The shit blog of Paul Chris Jones

An encounter with Montreal's most incompetent drug dealer

13th June 2022 Paul Chris Jones

Most guests only stayed in the hostel for a few days. A week or two, max. These were the normal guests.

But then there were the long-termers. These were strange people who lived in the hostel for months and months, setting up little dens in their rooms in the hostel and slowly accumulating piles of junk, skulking around in the shadows, as they subsisted on their pitiful savings and were forced to take on humilating jobs in the hostel to make ends meet. What kind of life is that?

I was one of these people. I'd been living at the Alexandrie hostel for months now, ever since I'd arrived in Montreal in spring. Since then, the leaves had turned green and then brown, and I still had no plans on moving out. Simply put, I was staying put.

But unlike the other long-termers, I did no work and paid no rent. I was a deadbeat parasite. The only way I'd leave the hostel is if the owner kicked me out, which would definitely, definitely never happen, because he liked me too much.

There were other long-termers like me. There was Kuan, a Chinese woman who lived in a ground floor room like mine. Surprisingly, everyone liked Kuan, perhaps because she was friendly and spoke to everyone. I didn't like Kuan though. Her friendliness seemed false and I was suspicious of her. Why was she so friendly? Why was she staying in the hostel for so long?

Then there was a young, gay Canadian man called Michael. Michael was from Vancouver and he was also vague about why he was in Montreal — something about wanting to get away for a while? He always wore a blue baseball cap, backwards (and he never took this cap off by the way, not even to shower or sleep). He'd sit at the hostel table, with his baseball cap on (backwards), and bitch about the other hostel guests, pausing every few minutes to apply lip balm.

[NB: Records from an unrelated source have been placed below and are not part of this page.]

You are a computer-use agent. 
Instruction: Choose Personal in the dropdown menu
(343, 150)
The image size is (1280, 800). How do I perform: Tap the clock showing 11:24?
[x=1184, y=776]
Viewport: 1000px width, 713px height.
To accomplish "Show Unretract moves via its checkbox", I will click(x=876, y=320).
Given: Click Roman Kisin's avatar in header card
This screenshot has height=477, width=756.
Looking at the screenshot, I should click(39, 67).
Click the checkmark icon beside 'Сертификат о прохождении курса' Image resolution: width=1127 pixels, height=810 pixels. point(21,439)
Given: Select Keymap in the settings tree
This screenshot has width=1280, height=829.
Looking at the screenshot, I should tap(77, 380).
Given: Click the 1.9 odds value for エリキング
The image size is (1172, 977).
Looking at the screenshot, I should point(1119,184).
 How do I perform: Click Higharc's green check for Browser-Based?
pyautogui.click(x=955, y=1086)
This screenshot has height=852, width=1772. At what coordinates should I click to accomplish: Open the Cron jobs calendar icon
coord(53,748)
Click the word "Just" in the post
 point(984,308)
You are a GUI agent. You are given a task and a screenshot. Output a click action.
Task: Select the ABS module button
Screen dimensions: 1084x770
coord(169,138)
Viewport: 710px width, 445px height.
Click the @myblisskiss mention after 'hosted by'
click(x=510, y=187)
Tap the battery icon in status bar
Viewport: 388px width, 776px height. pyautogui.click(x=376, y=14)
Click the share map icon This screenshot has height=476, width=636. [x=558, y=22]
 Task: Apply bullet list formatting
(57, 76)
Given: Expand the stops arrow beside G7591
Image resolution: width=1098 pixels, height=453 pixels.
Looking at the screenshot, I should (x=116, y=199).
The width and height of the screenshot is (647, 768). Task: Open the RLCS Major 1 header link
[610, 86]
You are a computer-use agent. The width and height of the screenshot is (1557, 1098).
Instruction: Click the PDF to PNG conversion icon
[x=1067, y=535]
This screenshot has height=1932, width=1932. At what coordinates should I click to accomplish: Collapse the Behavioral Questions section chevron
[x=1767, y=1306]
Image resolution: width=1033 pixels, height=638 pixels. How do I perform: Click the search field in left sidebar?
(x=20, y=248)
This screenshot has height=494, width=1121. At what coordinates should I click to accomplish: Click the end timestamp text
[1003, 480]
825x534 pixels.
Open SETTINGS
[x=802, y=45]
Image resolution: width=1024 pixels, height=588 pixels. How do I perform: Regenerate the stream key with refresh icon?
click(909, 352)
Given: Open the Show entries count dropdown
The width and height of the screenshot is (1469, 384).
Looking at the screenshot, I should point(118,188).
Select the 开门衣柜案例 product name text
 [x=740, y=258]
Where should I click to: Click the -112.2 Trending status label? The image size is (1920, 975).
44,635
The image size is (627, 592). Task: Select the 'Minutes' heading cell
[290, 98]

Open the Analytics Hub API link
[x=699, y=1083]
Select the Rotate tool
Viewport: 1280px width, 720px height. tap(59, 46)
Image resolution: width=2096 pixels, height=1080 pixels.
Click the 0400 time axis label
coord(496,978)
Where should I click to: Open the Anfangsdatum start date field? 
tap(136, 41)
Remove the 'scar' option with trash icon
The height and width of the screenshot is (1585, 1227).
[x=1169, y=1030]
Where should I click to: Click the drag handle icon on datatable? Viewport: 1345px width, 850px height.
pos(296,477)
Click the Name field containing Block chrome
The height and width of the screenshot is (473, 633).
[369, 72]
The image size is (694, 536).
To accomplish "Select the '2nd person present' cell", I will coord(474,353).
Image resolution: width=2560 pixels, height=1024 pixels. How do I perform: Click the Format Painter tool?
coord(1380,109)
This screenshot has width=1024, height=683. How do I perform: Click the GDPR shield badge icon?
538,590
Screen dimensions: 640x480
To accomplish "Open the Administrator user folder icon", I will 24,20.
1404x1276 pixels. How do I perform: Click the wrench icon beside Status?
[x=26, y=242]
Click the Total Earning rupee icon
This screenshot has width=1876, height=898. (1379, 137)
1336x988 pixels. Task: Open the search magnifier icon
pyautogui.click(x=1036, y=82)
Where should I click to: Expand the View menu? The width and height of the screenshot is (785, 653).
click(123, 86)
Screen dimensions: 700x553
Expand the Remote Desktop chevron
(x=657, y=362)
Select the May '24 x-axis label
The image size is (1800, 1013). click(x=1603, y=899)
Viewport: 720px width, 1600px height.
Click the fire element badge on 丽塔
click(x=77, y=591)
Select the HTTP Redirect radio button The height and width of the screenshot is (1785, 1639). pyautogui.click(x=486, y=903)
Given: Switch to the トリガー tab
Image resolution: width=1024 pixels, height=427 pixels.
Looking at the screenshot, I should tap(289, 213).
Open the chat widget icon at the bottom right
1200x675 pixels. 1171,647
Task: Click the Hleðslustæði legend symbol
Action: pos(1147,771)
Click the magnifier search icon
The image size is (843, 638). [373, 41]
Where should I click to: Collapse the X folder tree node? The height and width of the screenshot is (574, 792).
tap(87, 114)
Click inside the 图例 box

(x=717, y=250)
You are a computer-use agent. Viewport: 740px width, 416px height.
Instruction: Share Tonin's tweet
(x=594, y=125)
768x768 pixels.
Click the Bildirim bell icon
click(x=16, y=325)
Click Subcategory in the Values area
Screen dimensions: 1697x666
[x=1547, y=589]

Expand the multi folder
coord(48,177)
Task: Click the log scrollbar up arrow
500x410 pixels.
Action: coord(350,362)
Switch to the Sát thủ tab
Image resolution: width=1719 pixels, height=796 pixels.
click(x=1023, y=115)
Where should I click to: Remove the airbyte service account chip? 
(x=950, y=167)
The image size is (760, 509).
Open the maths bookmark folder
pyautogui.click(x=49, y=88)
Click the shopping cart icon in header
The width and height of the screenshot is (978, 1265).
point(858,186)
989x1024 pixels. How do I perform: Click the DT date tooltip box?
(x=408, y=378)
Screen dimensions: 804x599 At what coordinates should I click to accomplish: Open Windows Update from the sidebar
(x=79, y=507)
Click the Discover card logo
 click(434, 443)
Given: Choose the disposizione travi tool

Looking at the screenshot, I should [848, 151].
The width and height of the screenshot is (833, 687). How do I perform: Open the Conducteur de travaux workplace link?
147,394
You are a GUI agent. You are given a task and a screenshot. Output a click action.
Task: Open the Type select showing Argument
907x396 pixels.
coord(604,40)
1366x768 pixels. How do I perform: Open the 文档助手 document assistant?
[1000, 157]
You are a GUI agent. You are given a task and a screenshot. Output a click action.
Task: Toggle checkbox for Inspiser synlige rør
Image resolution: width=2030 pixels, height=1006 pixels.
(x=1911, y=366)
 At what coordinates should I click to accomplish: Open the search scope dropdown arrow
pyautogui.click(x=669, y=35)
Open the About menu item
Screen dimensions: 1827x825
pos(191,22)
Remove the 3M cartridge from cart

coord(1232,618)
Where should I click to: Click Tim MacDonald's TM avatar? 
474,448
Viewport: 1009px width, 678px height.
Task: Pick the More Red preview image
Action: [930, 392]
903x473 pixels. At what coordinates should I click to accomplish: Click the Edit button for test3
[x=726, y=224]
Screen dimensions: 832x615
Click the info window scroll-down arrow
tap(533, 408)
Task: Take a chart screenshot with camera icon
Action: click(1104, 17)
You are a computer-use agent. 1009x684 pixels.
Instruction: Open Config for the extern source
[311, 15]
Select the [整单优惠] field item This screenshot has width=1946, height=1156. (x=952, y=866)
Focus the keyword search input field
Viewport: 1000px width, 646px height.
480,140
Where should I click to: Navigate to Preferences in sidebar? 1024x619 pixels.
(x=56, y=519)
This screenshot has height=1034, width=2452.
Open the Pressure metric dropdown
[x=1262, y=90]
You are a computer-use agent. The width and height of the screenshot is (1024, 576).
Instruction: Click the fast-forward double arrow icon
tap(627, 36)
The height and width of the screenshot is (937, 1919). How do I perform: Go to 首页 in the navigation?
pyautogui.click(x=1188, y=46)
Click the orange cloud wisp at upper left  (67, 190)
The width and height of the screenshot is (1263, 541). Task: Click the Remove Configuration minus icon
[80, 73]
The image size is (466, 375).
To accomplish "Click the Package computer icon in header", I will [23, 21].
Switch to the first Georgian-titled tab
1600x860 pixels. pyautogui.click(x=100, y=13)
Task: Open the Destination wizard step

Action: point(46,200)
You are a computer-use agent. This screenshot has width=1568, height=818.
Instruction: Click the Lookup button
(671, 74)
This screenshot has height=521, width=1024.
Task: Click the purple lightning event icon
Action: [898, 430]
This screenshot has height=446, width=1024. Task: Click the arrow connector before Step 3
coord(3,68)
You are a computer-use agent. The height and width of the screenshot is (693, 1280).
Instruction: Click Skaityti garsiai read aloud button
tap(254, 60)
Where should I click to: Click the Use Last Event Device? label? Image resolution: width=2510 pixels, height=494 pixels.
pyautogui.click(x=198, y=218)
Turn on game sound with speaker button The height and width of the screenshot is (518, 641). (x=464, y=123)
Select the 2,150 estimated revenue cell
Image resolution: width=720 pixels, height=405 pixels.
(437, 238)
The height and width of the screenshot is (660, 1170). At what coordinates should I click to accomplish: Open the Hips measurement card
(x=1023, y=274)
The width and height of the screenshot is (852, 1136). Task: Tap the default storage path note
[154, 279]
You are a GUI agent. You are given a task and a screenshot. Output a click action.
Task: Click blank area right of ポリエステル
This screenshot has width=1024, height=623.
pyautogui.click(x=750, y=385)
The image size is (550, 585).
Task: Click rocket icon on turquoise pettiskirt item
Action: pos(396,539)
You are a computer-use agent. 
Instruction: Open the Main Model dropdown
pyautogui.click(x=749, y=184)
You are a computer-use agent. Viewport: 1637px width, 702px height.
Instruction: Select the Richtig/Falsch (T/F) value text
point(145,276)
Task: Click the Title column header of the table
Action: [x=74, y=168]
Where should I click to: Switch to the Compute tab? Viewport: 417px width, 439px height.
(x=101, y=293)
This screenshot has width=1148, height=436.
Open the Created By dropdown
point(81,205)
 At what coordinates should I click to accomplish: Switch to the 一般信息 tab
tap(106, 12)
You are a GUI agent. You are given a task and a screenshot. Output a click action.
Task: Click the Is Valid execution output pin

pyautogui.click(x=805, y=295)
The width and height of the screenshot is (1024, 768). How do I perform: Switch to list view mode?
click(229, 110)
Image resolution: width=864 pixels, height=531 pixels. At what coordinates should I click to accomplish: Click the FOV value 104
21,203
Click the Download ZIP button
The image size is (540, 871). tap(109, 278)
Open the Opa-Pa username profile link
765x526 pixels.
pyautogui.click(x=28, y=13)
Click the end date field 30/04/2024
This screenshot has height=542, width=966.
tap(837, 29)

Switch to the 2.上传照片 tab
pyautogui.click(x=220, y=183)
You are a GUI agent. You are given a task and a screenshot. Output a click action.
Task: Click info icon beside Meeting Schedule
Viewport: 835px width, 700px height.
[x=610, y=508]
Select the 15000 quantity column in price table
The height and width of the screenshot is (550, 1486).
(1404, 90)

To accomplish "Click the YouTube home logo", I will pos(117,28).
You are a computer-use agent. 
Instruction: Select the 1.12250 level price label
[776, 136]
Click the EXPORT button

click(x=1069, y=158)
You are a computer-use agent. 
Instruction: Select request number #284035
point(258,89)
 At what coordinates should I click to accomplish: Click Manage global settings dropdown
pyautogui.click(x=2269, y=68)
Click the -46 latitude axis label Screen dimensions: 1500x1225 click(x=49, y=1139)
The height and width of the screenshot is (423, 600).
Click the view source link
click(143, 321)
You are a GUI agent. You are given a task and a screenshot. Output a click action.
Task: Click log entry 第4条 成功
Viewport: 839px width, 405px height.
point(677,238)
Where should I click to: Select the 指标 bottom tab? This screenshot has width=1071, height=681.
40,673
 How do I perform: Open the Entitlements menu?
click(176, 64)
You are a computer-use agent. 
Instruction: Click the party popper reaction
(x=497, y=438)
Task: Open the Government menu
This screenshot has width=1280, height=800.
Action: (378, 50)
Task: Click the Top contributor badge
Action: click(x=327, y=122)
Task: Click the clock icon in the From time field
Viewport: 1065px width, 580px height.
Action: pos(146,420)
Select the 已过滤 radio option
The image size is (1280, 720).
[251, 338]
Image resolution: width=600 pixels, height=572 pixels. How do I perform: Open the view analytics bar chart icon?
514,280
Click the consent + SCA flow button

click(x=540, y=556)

Montreal was the ideal place for gay men like Michael. It's a gay-friendly city, and we were in a gay-friendly hostel. Many people there were gay. Even the owner, Luc, was gay.

At one point, it seemed like everyone in the hostel was gay. One night, I asked a group of gay people: "Am I gay?"

A gay guy called Inyigo laughed. "You're not gay," he said.

Phew! I was relieved!

I didn't want to be gay. Not because I'm homophobic, you see. No, the reason I didn't want to be gay is because I wasn't attracted to men. I was attracted to women. So I'd prefer if I was straight.

Even so, I thought I should experiment with a man to make sure. So, one night, Michael and I went out to a club together. I had an idea that I could kiss him in the toilets to experiment with my sexuality. But when we got to the toilet cubicle, someone else was in there, so we left. I felt disappointed but relieved.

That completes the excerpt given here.